Activity: From the entries that follow, copy each line containing the word "name".

Dataset entries:
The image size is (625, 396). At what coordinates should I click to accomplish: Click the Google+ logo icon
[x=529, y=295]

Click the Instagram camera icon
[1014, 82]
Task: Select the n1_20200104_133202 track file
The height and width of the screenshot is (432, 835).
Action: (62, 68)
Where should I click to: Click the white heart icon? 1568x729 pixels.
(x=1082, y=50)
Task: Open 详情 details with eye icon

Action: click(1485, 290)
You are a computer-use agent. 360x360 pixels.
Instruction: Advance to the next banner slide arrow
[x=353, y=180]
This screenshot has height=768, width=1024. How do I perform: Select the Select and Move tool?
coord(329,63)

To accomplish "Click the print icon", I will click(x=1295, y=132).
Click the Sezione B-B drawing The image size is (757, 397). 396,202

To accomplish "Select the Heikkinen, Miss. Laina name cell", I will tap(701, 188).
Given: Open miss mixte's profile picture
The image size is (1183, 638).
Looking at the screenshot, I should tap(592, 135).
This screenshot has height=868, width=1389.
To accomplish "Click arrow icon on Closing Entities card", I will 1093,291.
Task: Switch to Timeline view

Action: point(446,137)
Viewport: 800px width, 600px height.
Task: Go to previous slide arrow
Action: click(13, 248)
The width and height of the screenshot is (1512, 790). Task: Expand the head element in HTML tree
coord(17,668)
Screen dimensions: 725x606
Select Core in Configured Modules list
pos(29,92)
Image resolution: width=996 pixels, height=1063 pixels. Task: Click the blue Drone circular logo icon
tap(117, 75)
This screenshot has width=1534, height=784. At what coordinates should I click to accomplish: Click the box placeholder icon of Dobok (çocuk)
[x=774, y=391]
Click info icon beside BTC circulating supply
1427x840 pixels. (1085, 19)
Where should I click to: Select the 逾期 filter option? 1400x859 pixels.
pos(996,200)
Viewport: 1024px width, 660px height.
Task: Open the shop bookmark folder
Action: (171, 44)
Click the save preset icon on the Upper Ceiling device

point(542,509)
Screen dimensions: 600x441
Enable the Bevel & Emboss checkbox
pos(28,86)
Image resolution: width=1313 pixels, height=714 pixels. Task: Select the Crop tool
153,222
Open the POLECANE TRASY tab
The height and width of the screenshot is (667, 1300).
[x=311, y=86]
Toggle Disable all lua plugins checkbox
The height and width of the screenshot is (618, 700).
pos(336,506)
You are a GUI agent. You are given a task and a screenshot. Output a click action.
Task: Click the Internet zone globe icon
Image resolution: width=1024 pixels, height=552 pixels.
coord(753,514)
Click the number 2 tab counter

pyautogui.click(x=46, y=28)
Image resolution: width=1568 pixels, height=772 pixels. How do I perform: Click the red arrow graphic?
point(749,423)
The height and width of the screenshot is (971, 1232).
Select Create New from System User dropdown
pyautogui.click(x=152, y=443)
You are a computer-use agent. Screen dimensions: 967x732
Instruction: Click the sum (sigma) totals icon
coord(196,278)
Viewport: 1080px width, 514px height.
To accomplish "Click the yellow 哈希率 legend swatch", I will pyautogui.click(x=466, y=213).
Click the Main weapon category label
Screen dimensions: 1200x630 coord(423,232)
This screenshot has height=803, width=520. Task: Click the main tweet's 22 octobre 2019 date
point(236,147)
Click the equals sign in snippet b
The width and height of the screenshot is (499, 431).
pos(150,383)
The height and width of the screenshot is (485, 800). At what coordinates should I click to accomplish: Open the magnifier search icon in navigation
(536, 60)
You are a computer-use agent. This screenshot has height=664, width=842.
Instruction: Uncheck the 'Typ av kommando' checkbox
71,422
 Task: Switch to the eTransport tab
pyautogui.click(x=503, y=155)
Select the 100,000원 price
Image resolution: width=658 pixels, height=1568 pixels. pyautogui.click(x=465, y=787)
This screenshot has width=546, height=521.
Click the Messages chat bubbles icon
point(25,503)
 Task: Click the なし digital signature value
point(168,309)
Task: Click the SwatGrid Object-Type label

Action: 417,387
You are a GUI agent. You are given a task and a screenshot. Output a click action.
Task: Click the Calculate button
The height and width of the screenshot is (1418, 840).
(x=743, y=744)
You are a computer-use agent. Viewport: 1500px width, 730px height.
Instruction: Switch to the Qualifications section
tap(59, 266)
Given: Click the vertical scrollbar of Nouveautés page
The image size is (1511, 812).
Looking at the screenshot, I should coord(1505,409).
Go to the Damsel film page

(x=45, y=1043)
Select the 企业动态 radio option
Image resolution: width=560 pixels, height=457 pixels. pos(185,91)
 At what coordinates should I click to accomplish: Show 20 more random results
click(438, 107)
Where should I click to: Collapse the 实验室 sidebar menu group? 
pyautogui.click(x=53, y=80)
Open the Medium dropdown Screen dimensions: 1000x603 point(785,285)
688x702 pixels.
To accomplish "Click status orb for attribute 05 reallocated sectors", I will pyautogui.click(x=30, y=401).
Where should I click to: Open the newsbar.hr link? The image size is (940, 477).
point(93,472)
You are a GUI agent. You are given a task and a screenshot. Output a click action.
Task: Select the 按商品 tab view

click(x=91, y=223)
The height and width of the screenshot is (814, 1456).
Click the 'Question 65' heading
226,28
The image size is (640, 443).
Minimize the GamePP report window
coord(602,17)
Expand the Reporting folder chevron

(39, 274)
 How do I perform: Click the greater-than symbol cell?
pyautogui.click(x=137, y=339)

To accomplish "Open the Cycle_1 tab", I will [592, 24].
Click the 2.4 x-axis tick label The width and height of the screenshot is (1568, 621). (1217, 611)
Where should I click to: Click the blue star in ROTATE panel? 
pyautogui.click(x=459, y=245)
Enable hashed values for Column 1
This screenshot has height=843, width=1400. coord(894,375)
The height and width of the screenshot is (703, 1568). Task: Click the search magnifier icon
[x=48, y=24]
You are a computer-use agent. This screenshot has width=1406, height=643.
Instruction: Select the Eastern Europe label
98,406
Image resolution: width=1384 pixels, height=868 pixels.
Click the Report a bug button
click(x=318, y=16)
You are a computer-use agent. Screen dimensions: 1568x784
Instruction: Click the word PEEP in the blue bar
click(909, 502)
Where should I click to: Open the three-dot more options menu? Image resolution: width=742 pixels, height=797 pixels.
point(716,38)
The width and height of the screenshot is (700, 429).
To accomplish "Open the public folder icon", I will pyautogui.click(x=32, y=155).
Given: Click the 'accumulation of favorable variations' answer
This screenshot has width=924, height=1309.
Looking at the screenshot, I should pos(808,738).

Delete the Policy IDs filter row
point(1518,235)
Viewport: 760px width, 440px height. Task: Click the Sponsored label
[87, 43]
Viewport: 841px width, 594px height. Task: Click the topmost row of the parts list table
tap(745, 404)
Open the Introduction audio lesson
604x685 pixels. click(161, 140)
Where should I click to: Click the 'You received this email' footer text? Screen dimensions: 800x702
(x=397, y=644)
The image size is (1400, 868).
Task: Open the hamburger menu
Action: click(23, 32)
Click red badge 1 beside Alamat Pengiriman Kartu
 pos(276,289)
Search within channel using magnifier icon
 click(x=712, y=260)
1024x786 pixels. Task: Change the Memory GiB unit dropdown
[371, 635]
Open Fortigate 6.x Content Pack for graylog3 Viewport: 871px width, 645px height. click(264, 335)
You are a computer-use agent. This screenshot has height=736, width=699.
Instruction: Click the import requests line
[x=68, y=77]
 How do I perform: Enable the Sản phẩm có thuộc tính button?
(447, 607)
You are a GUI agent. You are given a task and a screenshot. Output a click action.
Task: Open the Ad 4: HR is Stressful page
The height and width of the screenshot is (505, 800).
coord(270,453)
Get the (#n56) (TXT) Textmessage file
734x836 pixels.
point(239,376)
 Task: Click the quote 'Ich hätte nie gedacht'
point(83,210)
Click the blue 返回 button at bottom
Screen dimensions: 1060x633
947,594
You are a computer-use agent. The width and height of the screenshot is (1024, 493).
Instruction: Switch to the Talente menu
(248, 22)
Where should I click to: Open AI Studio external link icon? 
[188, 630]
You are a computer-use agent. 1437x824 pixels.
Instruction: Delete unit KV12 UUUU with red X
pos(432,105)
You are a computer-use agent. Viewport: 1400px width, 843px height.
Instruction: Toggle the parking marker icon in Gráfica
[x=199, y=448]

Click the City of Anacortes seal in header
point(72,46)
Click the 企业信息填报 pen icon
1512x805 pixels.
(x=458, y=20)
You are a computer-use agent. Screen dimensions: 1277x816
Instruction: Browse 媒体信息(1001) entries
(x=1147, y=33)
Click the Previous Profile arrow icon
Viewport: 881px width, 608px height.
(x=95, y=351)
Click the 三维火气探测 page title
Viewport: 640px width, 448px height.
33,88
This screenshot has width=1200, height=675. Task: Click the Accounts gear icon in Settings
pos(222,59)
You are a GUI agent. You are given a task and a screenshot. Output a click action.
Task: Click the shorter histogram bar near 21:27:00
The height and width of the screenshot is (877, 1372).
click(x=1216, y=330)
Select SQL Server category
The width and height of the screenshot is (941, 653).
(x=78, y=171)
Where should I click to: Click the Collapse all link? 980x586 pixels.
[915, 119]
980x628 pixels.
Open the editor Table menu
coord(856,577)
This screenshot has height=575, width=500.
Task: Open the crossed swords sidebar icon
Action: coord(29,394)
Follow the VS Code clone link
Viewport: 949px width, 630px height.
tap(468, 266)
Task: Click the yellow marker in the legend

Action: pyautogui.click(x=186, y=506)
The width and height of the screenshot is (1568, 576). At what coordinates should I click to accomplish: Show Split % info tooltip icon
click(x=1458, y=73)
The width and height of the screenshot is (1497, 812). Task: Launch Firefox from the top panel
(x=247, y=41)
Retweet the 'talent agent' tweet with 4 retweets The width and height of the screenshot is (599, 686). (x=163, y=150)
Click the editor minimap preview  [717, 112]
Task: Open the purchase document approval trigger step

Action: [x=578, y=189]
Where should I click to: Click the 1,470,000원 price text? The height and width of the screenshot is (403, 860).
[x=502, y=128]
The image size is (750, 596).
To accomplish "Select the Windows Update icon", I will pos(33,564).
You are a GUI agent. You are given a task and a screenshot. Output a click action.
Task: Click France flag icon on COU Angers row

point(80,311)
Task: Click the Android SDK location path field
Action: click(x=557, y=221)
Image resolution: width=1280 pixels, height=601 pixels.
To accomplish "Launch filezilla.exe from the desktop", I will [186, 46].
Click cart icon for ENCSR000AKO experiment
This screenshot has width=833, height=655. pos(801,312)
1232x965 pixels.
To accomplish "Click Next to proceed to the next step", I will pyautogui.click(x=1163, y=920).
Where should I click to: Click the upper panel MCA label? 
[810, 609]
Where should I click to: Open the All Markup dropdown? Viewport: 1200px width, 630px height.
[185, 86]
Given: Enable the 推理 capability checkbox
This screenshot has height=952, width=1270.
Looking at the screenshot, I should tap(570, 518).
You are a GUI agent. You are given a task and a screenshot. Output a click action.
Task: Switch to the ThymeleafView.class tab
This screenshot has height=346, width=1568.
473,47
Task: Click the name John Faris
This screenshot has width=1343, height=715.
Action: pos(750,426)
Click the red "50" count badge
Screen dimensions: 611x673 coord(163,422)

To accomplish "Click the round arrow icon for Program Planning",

Written reply:
To accomplish "Select the Heikkinen, Miss. Laina name cell", I will tap(701, 188).
Task: Click the name John Faris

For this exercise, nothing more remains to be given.